> _Passage to read_:
━━━━━━━━━━
Instead, Mohamud said that he had “planned to wage war within the United States” and wanted to become “operational.” He suggested the location and style of the bombing.
“[T]hese people who live in this country are the most evil people on earth,” Mohamud told the agents.
When they showed him a mock jihadi bombing video produced by the FBI, Mohamud called it “beautiful.”
Mohamud bought components for his bomb, rented an apartment, and rented a storage unit for the van, all at the instruction of the agents and using $2,800 of FBI money. This suggests entrapment.
However, the court noted that of the factors determining predisposition as it relates to entrapment, the most important is the defendant’s reluctance to engage in criminal activity.
Undercover agents reminded Mohamud multiple times that he did not have to go through with the bombing.
“Despite being provided numerous opportunities to deviate from or terminate the plan, Mohamud never displayed any reluctance in going through with a horrific attack that would have killed and maimed countless people, including young children,” the court wrote. “Indeed, he expressed great enthusiasm in seeing it through. He picked the target—the Pioneer Courthouse Square Christmas Tree Lighting Ceremony—and planned where the van containing the explosives would be parked.”
━━━━━━━━━━
> _Information shown_:
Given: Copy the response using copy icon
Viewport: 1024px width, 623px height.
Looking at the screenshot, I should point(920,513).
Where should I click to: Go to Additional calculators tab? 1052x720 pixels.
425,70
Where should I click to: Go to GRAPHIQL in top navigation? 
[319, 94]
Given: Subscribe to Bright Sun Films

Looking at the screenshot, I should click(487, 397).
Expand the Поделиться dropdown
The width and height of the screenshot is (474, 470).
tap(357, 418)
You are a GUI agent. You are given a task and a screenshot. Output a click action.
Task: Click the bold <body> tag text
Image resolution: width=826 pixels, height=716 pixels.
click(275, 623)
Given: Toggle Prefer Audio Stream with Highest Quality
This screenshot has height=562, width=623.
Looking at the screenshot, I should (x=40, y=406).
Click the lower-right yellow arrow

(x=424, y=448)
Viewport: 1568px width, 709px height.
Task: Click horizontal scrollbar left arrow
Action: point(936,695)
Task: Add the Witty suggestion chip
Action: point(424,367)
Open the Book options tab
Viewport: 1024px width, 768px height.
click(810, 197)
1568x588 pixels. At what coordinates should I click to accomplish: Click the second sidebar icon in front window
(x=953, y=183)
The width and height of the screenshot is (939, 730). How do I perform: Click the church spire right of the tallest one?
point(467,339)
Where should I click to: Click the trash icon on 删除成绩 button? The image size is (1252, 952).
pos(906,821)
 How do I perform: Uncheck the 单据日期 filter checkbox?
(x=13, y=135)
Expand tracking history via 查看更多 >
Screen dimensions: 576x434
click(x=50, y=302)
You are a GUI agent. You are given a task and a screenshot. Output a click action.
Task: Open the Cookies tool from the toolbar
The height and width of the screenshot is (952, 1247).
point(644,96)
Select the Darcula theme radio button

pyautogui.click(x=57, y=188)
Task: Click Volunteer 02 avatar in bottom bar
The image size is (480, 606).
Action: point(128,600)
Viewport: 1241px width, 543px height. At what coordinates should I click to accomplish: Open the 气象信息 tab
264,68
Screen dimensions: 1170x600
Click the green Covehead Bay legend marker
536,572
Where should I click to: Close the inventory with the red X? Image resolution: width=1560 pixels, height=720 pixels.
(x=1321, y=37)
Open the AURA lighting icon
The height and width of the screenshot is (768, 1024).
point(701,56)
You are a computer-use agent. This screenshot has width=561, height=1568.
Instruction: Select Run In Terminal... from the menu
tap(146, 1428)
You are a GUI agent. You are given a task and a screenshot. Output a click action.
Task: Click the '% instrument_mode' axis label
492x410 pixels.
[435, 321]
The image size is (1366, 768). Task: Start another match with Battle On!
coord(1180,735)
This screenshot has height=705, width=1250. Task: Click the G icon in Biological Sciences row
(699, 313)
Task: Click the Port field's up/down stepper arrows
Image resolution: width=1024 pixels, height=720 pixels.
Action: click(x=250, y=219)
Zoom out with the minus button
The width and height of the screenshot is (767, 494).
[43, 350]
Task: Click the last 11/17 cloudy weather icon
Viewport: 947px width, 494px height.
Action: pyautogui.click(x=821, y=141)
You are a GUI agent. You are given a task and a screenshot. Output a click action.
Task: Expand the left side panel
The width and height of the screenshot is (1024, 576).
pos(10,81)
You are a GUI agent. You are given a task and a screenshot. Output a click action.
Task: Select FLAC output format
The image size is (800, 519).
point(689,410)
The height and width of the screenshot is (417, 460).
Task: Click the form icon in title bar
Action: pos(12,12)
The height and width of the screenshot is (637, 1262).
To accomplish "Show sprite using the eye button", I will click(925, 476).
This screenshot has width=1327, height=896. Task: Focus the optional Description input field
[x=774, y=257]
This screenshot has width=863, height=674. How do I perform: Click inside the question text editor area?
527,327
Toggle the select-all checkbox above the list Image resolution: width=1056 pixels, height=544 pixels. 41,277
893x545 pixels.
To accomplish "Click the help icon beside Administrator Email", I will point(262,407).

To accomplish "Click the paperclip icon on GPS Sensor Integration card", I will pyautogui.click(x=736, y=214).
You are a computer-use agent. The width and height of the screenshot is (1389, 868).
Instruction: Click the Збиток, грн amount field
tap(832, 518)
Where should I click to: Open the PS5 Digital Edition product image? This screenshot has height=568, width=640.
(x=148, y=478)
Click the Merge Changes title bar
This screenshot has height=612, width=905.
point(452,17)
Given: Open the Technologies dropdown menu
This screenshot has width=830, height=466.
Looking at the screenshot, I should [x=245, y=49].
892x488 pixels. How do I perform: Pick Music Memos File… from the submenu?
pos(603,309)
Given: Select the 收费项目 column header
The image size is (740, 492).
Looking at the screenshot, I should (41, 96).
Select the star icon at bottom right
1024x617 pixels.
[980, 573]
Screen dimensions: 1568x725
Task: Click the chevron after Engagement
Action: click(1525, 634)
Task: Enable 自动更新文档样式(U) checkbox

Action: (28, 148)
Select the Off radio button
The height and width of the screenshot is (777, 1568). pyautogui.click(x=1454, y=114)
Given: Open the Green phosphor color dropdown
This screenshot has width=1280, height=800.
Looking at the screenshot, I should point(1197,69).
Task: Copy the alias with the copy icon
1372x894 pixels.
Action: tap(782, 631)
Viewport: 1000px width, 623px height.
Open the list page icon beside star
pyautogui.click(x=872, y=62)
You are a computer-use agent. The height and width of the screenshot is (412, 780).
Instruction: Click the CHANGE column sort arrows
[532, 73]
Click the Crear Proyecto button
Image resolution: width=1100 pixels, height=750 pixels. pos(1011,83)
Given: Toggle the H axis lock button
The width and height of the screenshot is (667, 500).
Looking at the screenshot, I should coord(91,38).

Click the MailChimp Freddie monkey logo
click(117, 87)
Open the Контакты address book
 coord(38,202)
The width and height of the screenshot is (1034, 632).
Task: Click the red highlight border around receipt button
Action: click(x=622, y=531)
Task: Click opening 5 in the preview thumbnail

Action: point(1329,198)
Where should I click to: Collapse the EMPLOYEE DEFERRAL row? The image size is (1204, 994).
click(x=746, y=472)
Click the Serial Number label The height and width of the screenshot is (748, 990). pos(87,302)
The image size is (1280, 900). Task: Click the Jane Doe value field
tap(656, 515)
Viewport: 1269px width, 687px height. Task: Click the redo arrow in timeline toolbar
━━━━━━━━━━
> _Parts of the exercise_:
1) Reproduce the Mohamud entrapment passage word for word, beginning at the words "However, the court" and stopping after "with the bombing.".
2) Carry on the Mohamud entrapment passage from the point where it ends.

> _Exercise results_:
1)
However, the court noted that of the factors determining predisposition as it relates to entrapment, the most important is the defendant’s reluctance to engage in criminal activity.
Undercover agents reminded Mohamud multiple times that he did not have to go through with the bombing.

2)
Three weeks before the intended bombing, Mohamud filmed a “goodbye” video for other jihadis at the recommendation of the undercover agents. He concluded the video with a poem, saying, “Assassinate their leaders, commanders, and chiefs./From your brother to his brother a poem in brief.”
After Mohamud’s arrest, the FBI found an al-Qaeda video and videos of the tree lighting from 2007 and 2008 on his computer. They also found fresh communication with Al-Ali in Mohamud’s wallet.
ACLU Objects to Warrantless Collection of Mohamud’s Emails
The Foreign Intelligence Surveillance Act (FISA) requires the government to show probable cause that a target is a foreign power or an agent of a foreign power.
FISA was amended by the USA PATRIOT Act and amended again in 2008. Among the 2008 amendments, section 702 allows for the warrantless surveillance of “non-U.S. persons located abroad.”
The FBI was investigating Al-Ali under section 702 when it came across Mohamud’s emails.
The government acknowledged between the jury’s verdict and Mohamud’s sentencing that some of the evidence used against him during the trial had been collected under section 702. Such notice is supposed to be supplied prior to trial.
Mohamud and the ACLU argued that this evidence violated his Fourth Amendment rights and should be suppressed.
The Court of Appeals ruled that the late 702 disclosure did not prejudice Mohamud.
“Although § 702 potentially raises complex statutory and constitutional issues, this case does not,” the court wrote. “All this case involved was the targeting of a foreign national under § 702, through which Mohamud’s email communications were incidentally collected.”
The U.S. Supreme Court held in United States v Verdugo-Urquidez that the “Fourth Amendment does not apply to the search and seizure by United States agents of property owned by a nonresident alien and located in a foreign country.”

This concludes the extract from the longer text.